→ **What you should do**:
Turn each line of the records below into a row of a Markdown table with two columns, Number and Entry, numbering the rows in order and skipping blank lines.

=====

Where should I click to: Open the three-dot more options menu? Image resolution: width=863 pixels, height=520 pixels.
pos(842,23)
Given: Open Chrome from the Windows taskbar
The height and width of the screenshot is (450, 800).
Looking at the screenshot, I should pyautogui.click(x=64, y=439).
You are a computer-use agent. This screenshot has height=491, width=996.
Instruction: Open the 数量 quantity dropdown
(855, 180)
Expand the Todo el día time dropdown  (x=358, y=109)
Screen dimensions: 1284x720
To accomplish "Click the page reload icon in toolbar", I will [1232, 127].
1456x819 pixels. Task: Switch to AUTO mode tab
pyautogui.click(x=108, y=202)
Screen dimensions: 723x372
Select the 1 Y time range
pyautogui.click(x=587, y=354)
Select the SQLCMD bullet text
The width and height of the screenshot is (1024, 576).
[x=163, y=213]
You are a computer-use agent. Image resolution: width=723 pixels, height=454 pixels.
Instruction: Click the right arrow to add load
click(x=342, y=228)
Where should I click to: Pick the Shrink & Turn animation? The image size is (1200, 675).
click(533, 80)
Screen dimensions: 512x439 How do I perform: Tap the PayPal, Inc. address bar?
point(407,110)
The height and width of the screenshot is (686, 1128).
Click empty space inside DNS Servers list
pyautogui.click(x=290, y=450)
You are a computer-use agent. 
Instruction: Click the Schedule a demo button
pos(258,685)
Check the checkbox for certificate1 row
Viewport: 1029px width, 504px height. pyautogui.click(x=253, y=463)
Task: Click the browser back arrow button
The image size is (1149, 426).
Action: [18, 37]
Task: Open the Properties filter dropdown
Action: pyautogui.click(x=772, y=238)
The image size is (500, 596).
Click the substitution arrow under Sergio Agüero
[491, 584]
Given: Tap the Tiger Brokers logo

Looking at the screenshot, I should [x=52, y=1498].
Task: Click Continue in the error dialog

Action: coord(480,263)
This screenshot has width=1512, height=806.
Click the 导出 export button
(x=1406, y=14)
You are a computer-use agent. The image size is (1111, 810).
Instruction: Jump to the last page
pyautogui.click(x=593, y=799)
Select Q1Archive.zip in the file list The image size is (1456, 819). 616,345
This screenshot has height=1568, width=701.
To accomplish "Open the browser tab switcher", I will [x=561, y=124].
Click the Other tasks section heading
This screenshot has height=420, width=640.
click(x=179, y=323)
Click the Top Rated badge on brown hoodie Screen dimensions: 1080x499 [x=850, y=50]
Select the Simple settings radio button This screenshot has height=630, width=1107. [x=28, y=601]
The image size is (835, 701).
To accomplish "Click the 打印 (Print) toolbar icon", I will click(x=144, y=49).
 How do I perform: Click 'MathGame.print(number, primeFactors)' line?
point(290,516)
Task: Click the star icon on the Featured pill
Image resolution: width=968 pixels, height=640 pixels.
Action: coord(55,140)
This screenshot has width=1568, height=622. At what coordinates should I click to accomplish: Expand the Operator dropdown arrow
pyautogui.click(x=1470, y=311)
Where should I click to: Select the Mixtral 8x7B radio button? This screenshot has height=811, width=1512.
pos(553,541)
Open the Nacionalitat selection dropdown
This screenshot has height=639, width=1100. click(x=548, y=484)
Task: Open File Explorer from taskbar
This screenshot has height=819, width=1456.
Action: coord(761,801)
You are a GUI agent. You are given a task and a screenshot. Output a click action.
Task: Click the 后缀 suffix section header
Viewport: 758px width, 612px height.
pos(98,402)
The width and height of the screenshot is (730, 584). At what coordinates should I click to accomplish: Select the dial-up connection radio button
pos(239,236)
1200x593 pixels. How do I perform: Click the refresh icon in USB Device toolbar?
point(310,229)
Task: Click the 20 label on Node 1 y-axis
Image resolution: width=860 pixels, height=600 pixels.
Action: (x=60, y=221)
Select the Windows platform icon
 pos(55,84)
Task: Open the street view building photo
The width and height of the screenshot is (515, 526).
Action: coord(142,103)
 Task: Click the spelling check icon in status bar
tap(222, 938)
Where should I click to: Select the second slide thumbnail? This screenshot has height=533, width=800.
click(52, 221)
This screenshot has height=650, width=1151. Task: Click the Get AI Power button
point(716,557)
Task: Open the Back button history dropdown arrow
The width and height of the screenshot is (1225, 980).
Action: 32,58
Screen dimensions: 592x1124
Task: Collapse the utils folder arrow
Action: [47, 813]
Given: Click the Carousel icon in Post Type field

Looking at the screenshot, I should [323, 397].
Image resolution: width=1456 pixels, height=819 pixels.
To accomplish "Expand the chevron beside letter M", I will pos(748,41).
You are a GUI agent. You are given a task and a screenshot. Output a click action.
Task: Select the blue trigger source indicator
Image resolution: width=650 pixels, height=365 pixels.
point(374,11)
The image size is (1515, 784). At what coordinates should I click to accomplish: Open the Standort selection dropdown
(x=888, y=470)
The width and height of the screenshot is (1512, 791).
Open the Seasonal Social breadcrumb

=====

→ **Written response**:
| Number | Entry |
|---|---|
| 1 | Where should I click to: Open the three-dot more options menu? Image resolution: width=863 pixels, height=520 pixels. |
| 2 | pos(842,23) |
| 3 | Given: Open Chrome from the Windows taskbar |
| 4 | The height and width of the screenshot is (450, 800). |
| 5 | Looking at the screenshot, I should pyautogui.click(x=64, y=439). |
| 6 | You are a computer-use agent. This screenshot has height=491, width=996. |
| 7 | Instruction: Open the 数量 quantity dropdown |
| 8 | (855, 180) |
| 9 | Expand the Todo el día time dropdown  (x=358, y=109) |
| 10 | Screen dimensions: 1284x720 |
| 11 | To accomplish "Click the page reload icon in toolbar", I will [1232, 127]. |
| 12 | 1456x819 pixels. Task: Switch to AUTO mode tab |
| 13 | pyautogui.click(x=108, y=202) |
| 14 | Screen dimensions: 723x372 |
| 15 | Select the 1 Y time range |
| 16 | pyautogui.click(x=587, y=354) |
| 17 | Select the SQLCMD bullet text |
| 18 | The width and height of the screenshot is (1024, 576). |
| 19 | [x=163, y=213] |
| 20 | You are a computer-use agent. Image resolution: width=723 pixels, height=454 pixels. |
| 21 | Instruction: Click the right arrow to add load |
| 22 | click(x=342, y=228) |
| 23 | Where should I click to: Pick the Shrink & Turn animation? The image size is (1200, 675). |
| 24 | click(533, 80) |
| 25 | Screen dimensions: 512x439 How do I perform: Tap the PayPal, Inc. address bar? |
| 26 | point(407,110) |
| 27 | The height and width of the screenshot is (686, 1128). |
| 28 | Click empty space inside DNS Servers list |
| 29 | pyautogui.click(x=290, y=450) |
| 30 | You are a computer-use agent.  |
| 31 | Instruction: Click the Schedule a demo button |
| 32 | pos(258,685) |
| 33 | Check the checkbox for certificate1 row |
| 34 | Viewport: 1029px width, 504px height. pyautogui.click(x=253, y=463) |
| 35 | Task: Click the browser back arrow button |
| 36 | The image size is (1149, 426). |
| 37 | Action: [18, 37] |
| 38 | Task: Open the Properties filter dropdown |
| 39 | Action: pyautogui.click(x=772, y=238) |
| 40 | The image size is (500, 596). |
| 41 | Click the substitution arrow under Sergio Agüero |
| 42 | [491, 584] |
| 43 | Given: Tap the Tiger Brokers logo |
| 44 | Looking at the screenshot, I should [x=52, y=1498]. |
| 45 | Task: Click Continue in the error dialog |
| 46 | Action: coord(480,263) |
| 47 | This screenshot has width=1512, height=806. |
| 48 | Click the 导出 export button |
| 49 | (x=1406, y=14) |
| 50 | You are a computer-use agent. The image size is (1111, 810). |
| 51 | Instruction: Jump to the last page |
| 52 | pyautogui.click(x=593, y=799) |
| 53 | Select Q1Archive.zip in the file list The image size is (1456, 819). 616,345 |
| 54 | This screenshot has height=1568, width=701. |
| 55 | To accomplish "Open the browser tab switcher", I will [x=561, y=124]. |
| 56 | Click the Other tasks section heading |
| 57 | This screenshot has height=420, width=640. |
| 58 | click(x=179, y=323) |
| 59 | Click the Top Rated badge on brown hoodie Screen dimensions: 1080x499 [x=850, y=50] |
| 60 | Select the Simple settings radio button This screenshot has height=630, width=1107. [x=28, y=601] |
| 61 | The image size is (835, 701). |
| 62 | To accomplish "Click the 打印 (Print) toolbar icon", I will click(x=144, y=49). |
| 63 |  How do I perform: Click 'MathGame.print(number, primeFactors)' line? |
| 64 | point(290,516) |
| 65 | Task: Click the star icon on the Featured pill |
| 66 | Image resolution: width=968 pixels, height=640 pixels. |
| 67 | Action: coord(55,140) |
| 68 | This screenshot has width=1568, height=622. At what coordinates should I click to accomplish: Expand the Operator dropdown arrow |
| 69 | pyautogui.click(x=1470, y=311) |
| 70 | Where should I click to: Select the Mixtral 8x7B radio button? This screenshot has height=811, width=1512. |
| 71 | pos(553,541) |
| 72 | Open the Nacionalitat selection dropdown |
| 73 | This screenshot has height=639, width=1100. click(x=548, y=484) |
| 74 | Task: Open File Explorer from taskbar |
| 75 | This screenshot has height=819, width=1456. |
| 76 | Action: coord(761,801) |
| 77 | You are a GUI agent. You are given a task and a screenshot. Output a click action. |
| 78 | Task: Click the 后缀 suffix section header |
| 79 | Viewport: 758px width, 612px height. |
| 80 | pos(98,402) |
| 81 | The width and height of the screenshot is (730, 584). At what coordinates should I click to accomplish: Select the dial-up connection radio button |
| 82 | pos(239,236) |
| 83 | 1200x593 pixels. How do I perform: Click the refresh icon in USB Device toolbar? |
| 84 | point(310,229) |
| 85 | Task: Click the 20 label on Node 1 y-axis |
| 86 | Image resolution: width=860 pixels, height=600 pixels. |
| 87 | Action: (x=60, y=221) |
| 88 | Select the Windows platform icon |
| 89 |  pos(55,84) |
| 90 | Task: Open the street view building photo |
| 91 | The width and height of the screenshot is (515, 526). |
| 92 | Action: coord(142,103) |
| 93 |  Task: Click the spelling check icon in status bar |
| 94 | tap(222, 938) |
| 95 | Where should I click to: Select the second slide thumbnail? This screenshot has height=533, width=800. |
| 96 | click(52, 221) |
| 97 | This screenshot has height=650, width=1151. Task: Click the Get AI Power button |
| 98 | point(716,557) |
| 99 | Task: Open the Back button history dropdown arrow |
| 100 | The width and height of the screenshot is (1225, 980). |
| 101 | Action: 32,58 |
| 102 | Screen dimensions: 592x1124 |
| 103 | Task: Collapse the utils folder arrow |
| 104 | Action: [47, 813] |
| 105 | Given: Click the Carousel icon in Post Type field |
| 106 | Looking at the screenshot, I should [323, 397]. |
| 107 | Image resolution: width=1456 pixels, height=819 pixels. |
| 108 | To accomplish "Expand the chevron beside letter M", I will pos(748,41). |
| 109 | You are a GUI agent. You are given a task and a screenshot. Output a click action. |
| 110 | Task: Select the blue trigger source indicator |
| 111 | Image resolution: width=650 pixels, height=365 pixels. |
| 112 | point(374,11) |
| 113 | The image size is (1515, 784). At what coordinates should I click to accomplish: Open the Standort selection dropdown |
| 114 | (x=888, y=470) |
| 115 | The width and height of the screenshot is (1512, 791). |
| 116 | Open the Seasonal Social breadcrumb |